+++ Document segment +++
Order, Supreme Court, New York County (Suzanne J. Adams, J.), entered on or about March 28, 2024, which, to the extent appealed from as limited by the briefs, granted plaintiff's motion for a preliminary injunction enjoining defendants from dissipating, paying, or transferring any monies in their possession or that may come into their possession in connection with the sale of condominiums at the property located at 75–77 Clarkson Avenue in Brooklyn; from releasing any monies, funds, loan repayments, or disbursements to any defendant or anyone else on defendants’ behalf; and from using any monies or funds of defendant Clarkson BU LLC or monies attributable to the property for any purpose other than for management and expenses of the properties, and for an order of attachment, unanimously reversed, on the law, without costs, the motion denied, and the injunction and attachment order vacated.
Plaintiff failed to demonstrate a likelihood of success on the merits, irreparable harm, and a balance of equities in its favor (see Nobu Next Door, LLC v. Fine Arts Hous., Inc., 4 N.Y.3d 839, 840, 800 N.Y.S.2d 48, 833 N.E.2d 191 [2005]; McBride v. KPMG Intl., 135 A.D.3d 576, 580, 24 N.Y.S.3d 257 [1st Dept. 2016]). Although plaintiff raised some questions about entries in Clarkson BU's financial records and tax returns, Clarkson BU presented significant evidence that the loans were legitimate.
+++ Extracted information +++
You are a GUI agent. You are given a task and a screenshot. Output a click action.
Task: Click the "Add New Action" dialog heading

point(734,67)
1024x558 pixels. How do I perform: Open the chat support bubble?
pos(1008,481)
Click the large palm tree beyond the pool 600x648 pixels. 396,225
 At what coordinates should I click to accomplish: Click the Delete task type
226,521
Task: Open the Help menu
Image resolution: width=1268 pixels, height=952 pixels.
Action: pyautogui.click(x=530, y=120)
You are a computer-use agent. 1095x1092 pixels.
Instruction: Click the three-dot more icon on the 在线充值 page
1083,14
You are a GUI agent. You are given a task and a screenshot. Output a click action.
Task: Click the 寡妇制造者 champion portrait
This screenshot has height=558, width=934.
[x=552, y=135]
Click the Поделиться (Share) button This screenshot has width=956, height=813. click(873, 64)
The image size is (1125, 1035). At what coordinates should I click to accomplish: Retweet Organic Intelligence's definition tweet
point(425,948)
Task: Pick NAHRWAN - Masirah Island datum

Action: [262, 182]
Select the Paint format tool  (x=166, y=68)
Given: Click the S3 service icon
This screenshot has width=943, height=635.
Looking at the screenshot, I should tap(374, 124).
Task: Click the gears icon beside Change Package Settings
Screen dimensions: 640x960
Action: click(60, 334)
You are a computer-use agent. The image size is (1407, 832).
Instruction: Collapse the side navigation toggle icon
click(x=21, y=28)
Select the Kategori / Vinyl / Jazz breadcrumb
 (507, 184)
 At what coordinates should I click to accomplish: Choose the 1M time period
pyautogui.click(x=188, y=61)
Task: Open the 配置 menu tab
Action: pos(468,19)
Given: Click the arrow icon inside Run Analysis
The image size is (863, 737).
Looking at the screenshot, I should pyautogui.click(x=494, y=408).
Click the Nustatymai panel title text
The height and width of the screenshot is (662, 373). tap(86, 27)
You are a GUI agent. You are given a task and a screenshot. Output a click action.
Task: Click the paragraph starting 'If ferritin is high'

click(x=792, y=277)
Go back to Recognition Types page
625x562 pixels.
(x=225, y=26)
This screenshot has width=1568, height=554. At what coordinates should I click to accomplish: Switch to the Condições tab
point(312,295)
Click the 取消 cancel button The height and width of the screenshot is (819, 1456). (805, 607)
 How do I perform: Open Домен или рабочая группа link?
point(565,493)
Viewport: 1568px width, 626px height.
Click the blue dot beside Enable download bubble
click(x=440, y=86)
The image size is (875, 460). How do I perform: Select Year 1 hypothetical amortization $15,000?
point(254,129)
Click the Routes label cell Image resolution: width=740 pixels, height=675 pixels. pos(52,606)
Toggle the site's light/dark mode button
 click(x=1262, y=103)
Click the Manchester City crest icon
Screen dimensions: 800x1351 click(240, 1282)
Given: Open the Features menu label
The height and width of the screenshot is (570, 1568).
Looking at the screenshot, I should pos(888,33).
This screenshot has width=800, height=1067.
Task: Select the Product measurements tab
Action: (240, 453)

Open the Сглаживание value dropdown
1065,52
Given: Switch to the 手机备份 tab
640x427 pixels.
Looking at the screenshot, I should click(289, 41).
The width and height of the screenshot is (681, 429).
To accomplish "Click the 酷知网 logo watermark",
+++
Problems to solve:
[a] According to the court order, where is the property whose condominium sales are at issue?
[b] Return everything in the court order from "Plaintiff failed to" down to "loans were legitimate.".
[c] Resume the court order after its final sentence.

Exercise answers:
[a] 75–77 Clarkson Avenue in Brooklyn.

[b]
Plaintiff failed to demonstrate a likelihood of success on the merits, irreparable harm, and a balance of equities in its favor (see Nobu Next Door, LLC v. Fine Arts Hous., Inc., 4 N.Y.3d 839, 840, 800 N.Y.S.2d 48, 833 N.E.2d 191 [2005]; McBride v. KPMG Intl., 135 A.D.3d 576, 580, 24 N.Y.S.3d 257 [1st Dept. 2016]). Although plaintiff raised some questions about entries in Clarkson BU's financial records and tax returns, Clarkson BU presented significant evidence that the loans were legitimate.

[c]
Plaintiff seeks as damages the amount of its investment and any profit on that investment. The availability of quantifiable money damages precludes a finding of irreparable harm (see Kingsbridge 2005, LLC v. Wells Fargo Bank, 226 A.D.3d 620, 621, 209 N.Y.S.3d 390 [1st Dept. 2024]; J.S.I.K. Intl. LLC v. Schuster, 225 A.D.3d 472, 473–474, 207 N.Y.S.3d 64 [1st Dept. 2024]). Moreover, Supreme Court based its finding of irreparable harm on a potential foreclosure on the property by a mortgagor; however, the Clarkson BU defendants state that there is no mortgage on the property or risk of foreclosure and plaintiff did not dispute that there was no remaining mortgage on the property.
Plaintiff did not demonstrate a likelihood of success on the merits. Therefore, the order of attachment should be reversed, as a likelihood of success on the merits is necessary to obtain an order of attachment (CPLR 6212; Genger v. Genger, 152 A.D.3d 444, 445, 55 N.Y.S.3d 658 [1st Dept. 2017]). Moreover, CPLR 6201(1) requires a showing that the defendant is a nondomiciliary residing without the state or a foreign corporation not qualified to do business in the state, and plaintiff must show a basis for attachment as to the particular defendant whose property is subject to the attachment (VisionChina Media Inc. v. Shareholder Representative Servs., LLC, 109 A.D.3d 49, 59–61, 967 N.Y.S.2d 338 [1st Dept. 2013]). The Israel-based defendants Eran Reisfeld, Ran Oron, and Gili Haberberg have not appeared, and their property is not the subject of the attachment order. Rather, the attachment order applies only to the property of Clarkson BU, a New York entity.
Plaintiff did not submit sufficient proof that defendants acted fraudulently with respect to Clarkson BU so as to warrant issuance of an attachment (CPLR 6201[3]). It is not sufficient that affidavits in support of an attachment contain allegations raising a suspicion of an intent to defraud (see Mitchell v. Fidelity Borrowing LLC, 34 A.D.3d 366, 366–367, 827 N.Y.S.2d 107 [1st Dept. 2006]).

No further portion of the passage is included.